Infolge des Krieges und der Besatzung verliert die Ukraine ihre Position auf dem Weltagrarmarkt, und der Umfang der Produktexporte geht zurück. Dies führt zu einem Anstieg der Preise. Heute kostet der Weizen in Europa etwa 400 Euro pro Tonne. Und vor kurzem waren es nur noch 300…

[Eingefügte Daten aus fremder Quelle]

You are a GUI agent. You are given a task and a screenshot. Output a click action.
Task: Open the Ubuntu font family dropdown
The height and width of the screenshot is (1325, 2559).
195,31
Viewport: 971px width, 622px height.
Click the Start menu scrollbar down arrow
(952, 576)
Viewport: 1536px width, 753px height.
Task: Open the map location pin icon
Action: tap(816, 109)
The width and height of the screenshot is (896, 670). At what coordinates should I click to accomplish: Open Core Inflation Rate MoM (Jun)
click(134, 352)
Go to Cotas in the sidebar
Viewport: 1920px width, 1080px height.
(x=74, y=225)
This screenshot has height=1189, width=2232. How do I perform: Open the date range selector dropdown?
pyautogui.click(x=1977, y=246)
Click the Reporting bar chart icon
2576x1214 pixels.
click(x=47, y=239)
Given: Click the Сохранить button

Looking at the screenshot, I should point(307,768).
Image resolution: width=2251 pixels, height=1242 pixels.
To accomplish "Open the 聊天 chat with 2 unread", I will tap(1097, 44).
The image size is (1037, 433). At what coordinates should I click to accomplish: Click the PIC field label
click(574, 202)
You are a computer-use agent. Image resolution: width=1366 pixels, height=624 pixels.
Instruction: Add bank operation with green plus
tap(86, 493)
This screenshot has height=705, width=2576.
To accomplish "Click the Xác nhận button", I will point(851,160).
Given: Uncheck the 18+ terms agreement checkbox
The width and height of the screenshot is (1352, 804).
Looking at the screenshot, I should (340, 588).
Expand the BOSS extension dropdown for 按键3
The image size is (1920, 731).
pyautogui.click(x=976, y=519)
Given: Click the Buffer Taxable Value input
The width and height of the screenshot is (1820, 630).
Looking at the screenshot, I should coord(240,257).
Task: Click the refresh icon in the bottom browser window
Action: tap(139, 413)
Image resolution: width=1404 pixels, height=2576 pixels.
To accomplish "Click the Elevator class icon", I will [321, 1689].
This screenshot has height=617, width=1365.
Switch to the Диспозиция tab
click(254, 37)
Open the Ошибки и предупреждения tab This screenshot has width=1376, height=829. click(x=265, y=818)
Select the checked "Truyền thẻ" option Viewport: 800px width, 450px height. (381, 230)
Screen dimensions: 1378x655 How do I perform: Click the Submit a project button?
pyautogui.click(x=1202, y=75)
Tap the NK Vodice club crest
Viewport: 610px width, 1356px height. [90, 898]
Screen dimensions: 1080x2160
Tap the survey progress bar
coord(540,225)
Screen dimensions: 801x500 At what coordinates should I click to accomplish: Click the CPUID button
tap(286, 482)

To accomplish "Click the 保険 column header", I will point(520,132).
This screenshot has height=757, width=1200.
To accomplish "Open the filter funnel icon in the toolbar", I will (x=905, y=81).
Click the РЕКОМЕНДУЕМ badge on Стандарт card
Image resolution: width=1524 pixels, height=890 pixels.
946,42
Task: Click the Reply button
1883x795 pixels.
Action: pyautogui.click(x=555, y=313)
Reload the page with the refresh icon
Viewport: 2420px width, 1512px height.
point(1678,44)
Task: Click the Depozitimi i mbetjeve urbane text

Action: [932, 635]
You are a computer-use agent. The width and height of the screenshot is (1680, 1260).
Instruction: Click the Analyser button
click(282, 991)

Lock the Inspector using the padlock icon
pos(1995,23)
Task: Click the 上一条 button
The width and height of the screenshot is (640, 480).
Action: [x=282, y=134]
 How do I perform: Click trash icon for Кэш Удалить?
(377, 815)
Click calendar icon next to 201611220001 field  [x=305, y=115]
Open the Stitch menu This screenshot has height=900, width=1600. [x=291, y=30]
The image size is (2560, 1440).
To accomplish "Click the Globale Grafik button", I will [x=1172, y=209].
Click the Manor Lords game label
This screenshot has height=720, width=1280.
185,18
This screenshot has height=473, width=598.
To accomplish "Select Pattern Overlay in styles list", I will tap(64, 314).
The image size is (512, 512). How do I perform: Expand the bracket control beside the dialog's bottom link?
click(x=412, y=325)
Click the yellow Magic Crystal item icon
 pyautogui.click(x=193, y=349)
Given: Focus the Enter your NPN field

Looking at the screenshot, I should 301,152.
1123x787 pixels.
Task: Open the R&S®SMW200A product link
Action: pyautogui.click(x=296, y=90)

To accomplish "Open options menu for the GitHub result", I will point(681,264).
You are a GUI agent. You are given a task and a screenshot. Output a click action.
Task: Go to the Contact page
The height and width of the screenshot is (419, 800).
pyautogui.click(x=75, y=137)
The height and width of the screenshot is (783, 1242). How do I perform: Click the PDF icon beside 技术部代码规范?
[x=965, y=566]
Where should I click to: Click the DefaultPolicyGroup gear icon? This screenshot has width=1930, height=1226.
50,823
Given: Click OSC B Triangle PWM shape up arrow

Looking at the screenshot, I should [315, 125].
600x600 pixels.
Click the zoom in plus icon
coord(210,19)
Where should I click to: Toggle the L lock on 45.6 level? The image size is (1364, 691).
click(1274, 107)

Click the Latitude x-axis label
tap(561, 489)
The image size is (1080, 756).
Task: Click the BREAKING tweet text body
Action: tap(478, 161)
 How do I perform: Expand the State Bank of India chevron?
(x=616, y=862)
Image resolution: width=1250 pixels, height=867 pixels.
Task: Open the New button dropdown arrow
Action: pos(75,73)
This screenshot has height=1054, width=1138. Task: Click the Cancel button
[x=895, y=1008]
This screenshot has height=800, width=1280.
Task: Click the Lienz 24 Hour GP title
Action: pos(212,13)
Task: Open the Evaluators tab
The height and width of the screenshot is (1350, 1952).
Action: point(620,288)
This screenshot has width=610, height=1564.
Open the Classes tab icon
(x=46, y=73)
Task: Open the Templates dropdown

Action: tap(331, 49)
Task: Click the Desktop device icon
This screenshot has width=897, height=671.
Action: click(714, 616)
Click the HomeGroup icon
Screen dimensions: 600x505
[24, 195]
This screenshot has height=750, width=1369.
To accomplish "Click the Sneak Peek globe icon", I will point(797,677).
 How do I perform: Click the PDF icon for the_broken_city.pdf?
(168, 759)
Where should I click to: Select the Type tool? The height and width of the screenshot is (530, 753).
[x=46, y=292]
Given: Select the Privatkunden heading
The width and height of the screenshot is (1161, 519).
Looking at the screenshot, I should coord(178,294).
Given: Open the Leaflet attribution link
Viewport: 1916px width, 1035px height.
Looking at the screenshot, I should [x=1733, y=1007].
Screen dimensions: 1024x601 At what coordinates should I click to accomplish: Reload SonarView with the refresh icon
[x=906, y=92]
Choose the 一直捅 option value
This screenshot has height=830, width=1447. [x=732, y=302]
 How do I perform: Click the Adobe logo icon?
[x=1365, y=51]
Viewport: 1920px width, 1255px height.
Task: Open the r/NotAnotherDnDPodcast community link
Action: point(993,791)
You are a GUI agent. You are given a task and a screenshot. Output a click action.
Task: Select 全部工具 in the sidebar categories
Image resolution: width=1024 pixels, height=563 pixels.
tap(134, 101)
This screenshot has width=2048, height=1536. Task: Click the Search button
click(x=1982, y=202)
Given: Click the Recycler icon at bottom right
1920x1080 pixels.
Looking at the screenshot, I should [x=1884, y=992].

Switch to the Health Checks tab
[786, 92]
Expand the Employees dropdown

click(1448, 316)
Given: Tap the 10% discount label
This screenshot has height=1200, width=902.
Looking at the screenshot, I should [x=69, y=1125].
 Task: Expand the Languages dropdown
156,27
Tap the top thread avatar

Ukrainische Landwirte ernten unter Beschuss Weizen, um ihre Betriebe zu retten
Unser Traktorfahrer Oleksandr sagte, dass seine Kollegen unter dem drohenden Beschuss aufs Feld gehen und versuchen, Weizen zu ernten. Dies ist ihre letzte Chance, das Geschäft zu retten, denn die finanzielle Lage in den Frontgebieten ist schwierig.
Heute ist die Rentabilität der Landwirtschaft recht dürftig. Daher arbeiten die ukrainischen Landwirte nach der Strategie des einen Tages. Wenn es eine Möglichkeit zum Sparen gibt, sparen sie. Wenn es keine solche Möglichkeit gibt, verkaufen sie. Es ist notwendig, Löhne, Steuern und laufende Kredite zu zahlen. Unser Unternehmen wird dieses Jahr nicht ernten – das Gebiet ist noch besetzt. Die Frage bleibt offen: Werden wir in der Zukunft säen können?
Das Leben als Landwirt ist derzeit in der Ukraine äußerst schwierig. Im Frühjahr sprengten Minen während der Feldarbeiten im Ostteil des Landes die Traktoren in die Luft. Im Mai schossen die Russen aus Spaß auf eine selbstfahrende Wasserspritzanlage. Die Landwirte leiden unter ihrer Barbarei. Viele Bauern haben das Land verlassen, um ihre Familien zu retten. Meine Kollegen bitten mich, auf einem zweiten Hof zu arbeiten. Auf diese Weise unterstützen wir uns jetzt gegenseitig.
Aber dies sind unsere Grundstücke und unsere Ernte. Natürlich sind wir bereit, hart zu arbeiten, um es den Russen nicht zu überlassen.